▶ **Your assignment**:
In the records below, find the line that contains "Given: Click the red sell price 0.0003773" and the line that contains "Select bottom-left Y field showing 20". Set down exactly those lines and every line between them, and nothing more.
*** Opening of Records provided ***
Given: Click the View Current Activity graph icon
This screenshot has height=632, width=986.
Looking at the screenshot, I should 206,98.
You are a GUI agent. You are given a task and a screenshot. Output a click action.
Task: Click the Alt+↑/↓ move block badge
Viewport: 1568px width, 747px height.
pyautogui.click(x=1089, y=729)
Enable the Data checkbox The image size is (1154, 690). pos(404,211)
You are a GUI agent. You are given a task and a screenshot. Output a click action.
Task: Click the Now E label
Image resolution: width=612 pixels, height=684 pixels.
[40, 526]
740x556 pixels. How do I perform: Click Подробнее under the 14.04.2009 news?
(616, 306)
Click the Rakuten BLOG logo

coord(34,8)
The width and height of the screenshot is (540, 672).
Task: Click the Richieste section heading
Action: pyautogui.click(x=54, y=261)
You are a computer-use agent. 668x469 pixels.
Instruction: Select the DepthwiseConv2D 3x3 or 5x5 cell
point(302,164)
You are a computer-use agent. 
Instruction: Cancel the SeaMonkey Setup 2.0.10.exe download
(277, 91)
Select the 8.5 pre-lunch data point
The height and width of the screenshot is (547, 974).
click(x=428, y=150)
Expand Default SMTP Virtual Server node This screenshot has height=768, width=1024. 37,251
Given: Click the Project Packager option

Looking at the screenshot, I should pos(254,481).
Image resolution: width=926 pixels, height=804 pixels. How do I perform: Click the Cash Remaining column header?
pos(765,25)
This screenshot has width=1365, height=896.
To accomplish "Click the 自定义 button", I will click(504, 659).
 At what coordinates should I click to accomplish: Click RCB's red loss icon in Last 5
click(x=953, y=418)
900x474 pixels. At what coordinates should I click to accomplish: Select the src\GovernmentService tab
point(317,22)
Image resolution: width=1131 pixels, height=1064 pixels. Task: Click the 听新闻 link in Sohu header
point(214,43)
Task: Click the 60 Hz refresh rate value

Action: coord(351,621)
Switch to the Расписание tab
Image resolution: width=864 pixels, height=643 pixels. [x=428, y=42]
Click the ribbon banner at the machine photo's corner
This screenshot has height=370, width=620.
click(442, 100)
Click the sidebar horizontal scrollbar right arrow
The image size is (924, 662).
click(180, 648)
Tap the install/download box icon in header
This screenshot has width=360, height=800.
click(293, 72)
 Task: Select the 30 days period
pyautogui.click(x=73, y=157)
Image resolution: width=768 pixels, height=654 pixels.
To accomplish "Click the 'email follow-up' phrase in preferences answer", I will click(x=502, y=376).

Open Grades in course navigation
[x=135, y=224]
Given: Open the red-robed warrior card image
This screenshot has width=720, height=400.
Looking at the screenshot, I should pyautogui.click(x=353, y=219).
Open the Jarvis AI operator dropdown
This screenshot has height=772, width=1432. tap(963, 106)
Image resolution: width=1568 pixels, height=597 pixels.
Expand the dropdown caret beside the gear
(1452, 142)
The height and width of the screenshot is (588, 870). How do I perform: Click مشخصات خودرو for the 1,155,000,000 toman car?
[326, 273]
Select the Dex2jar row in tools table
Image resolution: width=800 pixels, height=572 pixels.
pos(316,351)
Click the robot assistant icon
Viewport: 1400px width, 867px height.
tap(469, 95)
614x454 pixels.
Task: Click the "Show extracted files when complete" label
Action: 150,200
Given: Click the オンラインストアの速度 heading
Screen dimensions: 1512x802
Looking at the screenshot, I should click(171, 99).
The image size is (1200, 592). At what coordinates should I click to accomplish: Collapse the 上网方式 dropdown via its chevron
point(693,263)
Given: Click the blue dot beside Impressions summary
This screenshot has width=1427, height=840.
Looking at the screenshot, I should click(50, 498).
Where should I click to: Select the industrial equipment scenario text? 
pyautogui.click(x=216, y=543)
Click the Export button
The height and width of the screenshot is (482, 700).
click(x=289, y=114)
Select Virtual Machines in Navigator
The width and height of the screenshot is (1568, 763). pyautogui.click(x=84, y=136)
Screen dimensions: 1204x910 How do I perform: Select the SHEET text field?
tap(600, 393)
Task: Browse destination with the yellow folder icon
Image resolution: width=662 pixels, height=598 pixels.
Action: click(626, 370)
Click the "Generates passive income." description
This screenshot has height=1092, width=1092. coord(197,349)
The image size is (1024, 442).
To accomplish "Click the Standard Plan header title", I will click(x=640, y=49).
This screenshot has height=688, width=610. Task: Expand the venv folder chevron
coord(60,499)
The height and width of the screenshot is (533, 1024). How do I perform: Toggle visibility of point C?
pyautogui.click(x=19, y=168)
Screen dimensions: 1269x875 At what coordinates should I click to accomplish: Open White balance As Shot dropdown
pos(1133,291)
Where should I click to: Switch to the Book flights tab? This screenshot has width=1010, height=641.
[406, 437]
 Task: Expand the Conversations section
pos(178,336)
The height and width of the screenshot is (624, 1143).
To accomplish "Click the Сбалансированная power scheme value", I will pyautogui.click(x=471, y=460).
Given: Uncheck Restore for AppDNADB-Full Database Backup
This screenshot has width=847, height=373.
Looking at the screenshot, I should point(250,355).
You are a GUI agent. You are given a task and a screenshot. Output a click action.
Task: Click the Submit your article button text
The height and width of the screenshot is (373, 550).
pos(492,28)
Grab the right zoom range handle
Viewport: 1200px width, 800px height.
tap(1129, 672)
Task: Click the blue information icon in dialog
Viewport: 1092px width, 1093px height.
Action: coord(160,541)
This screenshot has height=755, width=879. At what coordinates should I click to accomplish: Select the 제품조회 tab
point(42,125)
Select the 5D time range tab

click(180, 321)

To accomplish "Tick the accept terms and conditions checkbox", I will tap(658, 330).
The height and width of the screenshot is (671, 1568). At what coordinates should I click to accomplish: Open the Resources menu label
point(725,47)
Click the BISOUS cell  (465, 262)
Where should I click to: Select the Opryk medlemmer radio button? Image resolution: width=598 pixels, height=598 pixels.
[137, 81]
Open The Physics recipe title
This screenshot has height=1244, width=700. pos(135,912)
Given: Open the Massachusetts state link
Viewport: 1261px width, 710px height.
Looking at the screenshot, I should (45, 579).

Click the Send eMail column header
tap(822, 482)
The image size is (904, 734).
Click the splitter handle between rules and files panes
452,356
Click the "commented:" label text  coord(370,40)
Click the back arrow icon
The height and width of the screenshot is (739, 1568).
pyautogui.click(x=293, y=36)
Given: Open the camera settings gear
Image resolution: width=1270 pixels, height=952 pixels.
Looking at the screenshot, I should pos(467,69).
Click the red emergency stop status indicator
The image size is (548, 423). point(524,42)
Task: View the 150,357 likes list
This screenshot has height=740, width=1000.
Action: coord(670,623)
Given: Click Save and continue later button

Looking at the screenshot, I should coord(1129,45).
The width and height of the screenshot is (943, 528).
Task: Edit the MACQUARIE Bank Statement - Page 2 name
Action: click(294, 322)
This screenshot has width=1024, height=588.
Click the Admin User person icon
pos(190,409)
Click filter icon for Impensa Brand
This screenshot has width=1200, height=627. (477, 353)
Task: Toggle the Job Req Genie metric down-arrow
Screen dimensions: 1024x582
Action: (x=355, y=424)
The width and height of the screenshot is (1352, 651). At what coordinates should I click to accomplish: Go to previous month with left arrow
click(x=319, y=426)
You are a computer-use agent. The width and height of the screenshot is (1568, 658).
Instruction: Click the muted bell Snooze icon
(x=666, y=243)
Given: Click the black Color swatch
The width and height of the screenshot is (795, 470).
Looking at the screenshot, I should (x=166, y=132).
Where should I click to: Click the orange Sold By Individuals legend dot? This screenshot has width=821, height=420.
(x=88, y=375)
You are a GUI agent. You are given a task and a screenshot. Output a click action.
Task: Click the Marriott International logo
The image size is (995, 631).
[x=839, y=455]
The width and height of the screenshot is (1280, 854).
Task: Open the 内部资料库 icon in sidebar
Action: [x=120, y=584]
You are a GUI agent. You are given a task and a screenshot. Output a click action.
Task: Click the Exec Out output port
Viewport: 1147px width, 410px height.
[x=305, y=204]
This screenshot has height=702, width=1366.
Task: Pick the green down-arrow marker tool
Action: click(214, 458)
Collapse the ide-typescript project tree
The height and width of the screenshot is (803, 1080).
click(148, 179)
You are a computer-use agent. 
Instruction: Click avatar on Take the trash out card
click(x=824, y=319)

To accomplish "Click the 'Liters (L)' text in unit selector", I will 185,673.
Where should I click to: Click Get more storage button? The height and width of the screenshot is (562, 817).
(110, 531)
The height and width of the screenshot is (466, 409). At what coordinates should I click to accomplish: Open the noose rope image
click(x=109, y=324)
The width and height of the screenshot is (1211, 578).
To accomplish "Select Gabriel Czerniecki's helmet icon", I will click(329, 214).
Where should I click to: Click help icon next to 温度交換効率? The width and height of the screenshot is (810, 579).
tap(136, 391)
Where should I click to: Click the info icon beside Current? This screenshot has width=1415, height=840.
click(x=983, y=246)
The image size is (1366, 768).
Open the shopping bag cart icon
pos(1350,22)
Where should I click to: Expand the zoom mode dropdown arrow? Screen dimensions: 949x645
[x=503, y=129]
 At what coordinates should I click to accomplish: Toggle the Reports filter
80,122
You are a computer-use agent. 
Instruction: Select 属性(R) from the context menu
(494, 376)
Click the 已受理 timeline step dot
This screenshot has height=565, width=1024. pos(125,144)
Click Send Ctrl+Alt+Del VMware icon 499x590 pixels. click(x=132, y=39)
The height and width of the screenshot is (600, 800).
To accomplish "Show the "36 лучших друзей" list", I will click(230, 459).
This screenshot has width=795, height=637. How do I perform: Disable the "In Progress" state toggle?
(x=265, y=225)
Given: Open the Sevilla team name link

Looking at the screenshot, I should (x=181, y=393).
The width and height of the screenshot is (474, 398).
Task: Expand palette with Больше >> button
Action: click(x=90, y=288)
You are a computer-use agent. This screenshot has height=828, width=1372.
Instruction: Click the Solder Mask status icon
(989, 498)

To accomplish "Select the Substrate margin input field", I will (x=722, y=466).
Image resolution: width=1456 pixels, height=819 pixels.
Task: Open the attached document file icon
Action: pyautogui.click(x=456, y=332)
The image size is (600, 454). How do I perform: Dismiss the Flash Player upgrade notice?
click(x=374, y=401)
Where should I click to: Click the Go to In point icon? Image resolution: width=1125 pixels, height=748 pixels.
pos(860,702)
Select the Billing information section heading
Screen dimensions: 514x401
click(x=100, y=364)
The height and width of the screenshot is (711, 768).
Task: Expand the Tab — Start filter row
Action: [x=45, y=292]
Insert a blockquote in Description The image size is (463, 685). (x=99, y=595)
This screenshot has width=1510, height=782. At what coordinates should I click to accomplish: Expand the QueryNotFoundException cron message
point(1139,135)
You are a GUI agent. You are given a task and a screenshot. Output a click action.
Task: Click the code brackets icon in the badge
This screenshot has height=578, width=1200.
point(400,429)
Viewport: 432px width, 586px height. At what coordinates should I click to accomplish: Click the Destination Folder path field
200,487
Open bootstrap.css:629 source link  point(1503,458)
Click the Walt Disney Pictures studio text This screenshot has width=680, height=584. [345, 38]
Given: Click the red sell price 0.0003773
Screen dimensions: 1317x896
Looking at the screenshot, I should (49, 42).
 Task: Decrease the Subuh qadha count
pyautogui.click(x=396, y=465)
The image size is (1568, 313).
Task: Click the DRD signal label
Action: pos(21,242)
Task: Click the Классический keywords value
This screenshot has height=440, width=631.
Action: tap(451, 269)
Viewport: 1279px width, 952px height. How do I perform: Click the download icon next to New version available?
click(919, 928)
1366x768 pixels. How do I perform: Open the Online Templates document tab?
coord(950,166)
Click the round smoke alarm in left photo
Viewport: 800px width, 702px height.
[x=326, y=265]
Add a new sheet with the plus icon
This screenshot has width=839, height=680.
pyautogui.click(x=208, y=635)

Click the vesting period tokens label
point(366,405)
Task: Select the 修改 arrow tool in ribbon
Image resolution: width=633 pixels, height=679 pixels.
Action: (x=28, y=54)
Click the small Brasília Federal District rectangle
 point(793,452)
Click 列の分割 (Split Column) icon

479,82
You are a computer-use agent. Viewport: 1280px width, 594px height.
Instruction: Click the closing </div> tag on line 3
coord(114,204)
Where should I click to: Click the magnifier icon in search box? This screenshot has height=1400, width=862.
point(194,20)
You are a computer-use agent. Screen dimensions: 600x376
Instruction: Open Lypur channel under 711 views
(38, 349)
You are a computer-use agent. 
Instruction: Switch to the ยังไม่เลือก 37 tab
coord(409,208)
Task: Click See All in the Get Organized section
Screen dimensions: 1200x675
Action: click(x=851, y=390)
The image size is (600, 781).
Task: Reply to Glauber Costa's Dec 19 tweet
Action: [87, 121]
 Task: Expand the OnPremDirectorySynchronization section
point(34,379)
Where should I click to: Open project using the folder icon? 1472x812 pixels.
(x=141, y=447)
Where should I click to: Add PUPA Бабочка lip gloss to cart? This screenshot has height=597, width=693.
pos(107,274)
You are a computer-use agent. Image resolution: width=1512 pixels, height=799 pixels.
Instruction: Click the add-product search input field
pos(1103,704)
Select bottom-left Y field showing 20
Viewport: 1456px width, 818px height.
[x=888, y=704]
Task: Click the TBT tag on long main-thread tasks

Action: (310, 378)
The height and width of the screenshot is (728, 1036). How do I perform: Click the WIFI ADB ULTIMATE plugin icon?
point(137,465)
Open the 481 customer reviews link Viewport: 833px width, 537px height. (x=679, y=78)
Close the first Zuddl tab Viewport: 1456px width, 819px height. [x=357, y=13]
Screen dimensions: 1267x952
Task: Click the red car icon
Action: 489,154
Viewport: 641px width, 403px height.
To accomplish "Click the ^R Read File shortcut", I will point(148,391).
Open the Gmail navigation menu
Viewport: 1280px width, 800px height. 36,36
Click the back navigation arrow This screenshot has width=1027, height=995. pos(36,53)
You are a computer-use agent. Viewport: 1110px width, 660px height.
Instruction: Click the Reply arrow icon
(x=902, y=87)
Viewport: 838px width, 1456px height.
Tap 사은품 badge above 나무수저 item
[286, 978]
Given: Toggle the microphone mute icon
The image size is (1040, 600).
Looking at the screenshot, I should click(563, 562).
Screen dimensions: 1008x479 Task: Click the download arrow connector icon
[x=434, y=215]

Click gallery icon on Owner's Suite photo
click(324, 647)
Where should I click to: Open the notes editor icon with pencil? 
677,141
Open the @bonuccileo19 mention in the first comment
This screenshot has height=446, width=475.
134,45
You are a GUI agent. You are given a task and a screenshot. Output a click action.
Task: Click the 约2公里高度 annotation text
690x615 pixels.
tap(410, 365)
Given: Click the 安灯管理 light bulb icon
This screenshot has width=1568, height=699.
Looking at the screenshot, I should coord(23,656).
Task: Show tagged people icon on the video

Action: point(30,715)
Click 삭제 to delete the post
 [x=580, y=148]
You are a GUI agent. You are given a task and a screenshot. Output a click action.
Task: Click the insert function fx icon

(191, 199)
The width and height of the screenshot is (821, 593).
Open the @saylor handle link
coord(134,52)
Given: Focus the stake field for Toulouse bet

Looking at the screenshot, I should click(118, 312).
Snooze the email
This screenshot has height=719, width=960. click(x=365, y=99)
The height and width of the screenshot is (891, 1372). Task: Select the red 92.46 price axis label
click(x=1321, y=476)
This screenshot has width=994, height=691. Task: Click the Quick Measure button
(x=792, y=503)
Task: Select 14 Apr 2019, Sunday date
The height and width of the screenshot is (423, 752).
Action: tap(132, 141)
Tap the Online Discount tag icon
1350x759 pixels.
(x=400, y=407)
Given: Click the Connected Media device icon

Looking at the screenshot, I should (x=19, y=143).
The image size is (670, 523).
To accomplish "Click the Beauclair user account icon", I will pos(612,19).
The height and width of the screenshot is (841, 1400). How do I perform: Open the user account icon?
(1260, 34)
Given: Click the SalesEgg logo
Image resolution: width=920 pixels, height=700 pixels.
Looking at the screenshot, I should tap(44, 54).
*** Close of Records provided ***
▶ **Response**:
Given: Click the red sell price 0.0003773
Screen dimensions: 1317x896
Looking at the screenshot, I should (49, 42).
 Task: Decrease the Subuh qadha count
pyautogui.click(x=396, y=465)
The image size is (1568, 313).
Task: Click the DRD signal label
Action: pos(21,242)
Task: Click the Классический keywords value
This screenshot has height=440, width=631.
Action: tap(451, 269)
Viewport: 1279px width, 952px height. How do I perform: Click the download icon next to New version available?
click(919, 928)
1366x768 pixels. How do I perform: Open the Online Templates document tab?
coord(950,166)
Click the round smoke alarm in left photo
Viewport: 800px width, 702px height.
[x=326, y=265]
Add a new sheet with the plus icon
This screenshot has width=839, height=680.
pyautogui.click(x=208, y=635)

Click the vesting period tokens label
point(366,405)
Task: Select the 修改 arrow tool in ribbon
Image resolution: width=633 pixels, height=679 pixels.
Action: (x=28, y=54)
Click the small Brasília Federal District rectangle
 point(793,452)
Click 列の分割 (Split Column) icon

479,82
You are a computer-use agent. Viewport: 1280px width, 594px height.
Instruction: Click the closing </div> tag on line 3
coord(114,204)
Where should I click to: Click the magnifier icon in search box? This screenshot has height=1400, width=862.
point(194,20)
You are a computer-use agent. Screen dimensions: 600x376
Instruction: Open Lypur channel under 711 views
(38, 349)
You are a computer-use agent. 
Instruction: Switch to the ยังไม่เลือก 37 tab
coord(409,208)
Task: Click See All in the Get Organized section
Screen dimensions: 1200x675
Action: click(x=851, y=390)
The image size is (600, 781).
Task: Reply to Glauber Costa's Dec 19 tweet
Action: [87, 121]
 Task: Expand the OnPremDirectorySynchronization section
point(34,379)
Where should I click to: Open project using the folder icon? 1472x812 pixels.
(x=141, y=447)
Where should I click to: Add PUPA Бабочка lip gloss to cart? This screenshot has height=597, width=693.
pos(107,274)
You are a computer-use agent. Image resolution: width=1512 pixels, height=799 pixels.
Instruction: Click the add-product search input field
pos(1103,704)
Select bottom-left Y field showing 20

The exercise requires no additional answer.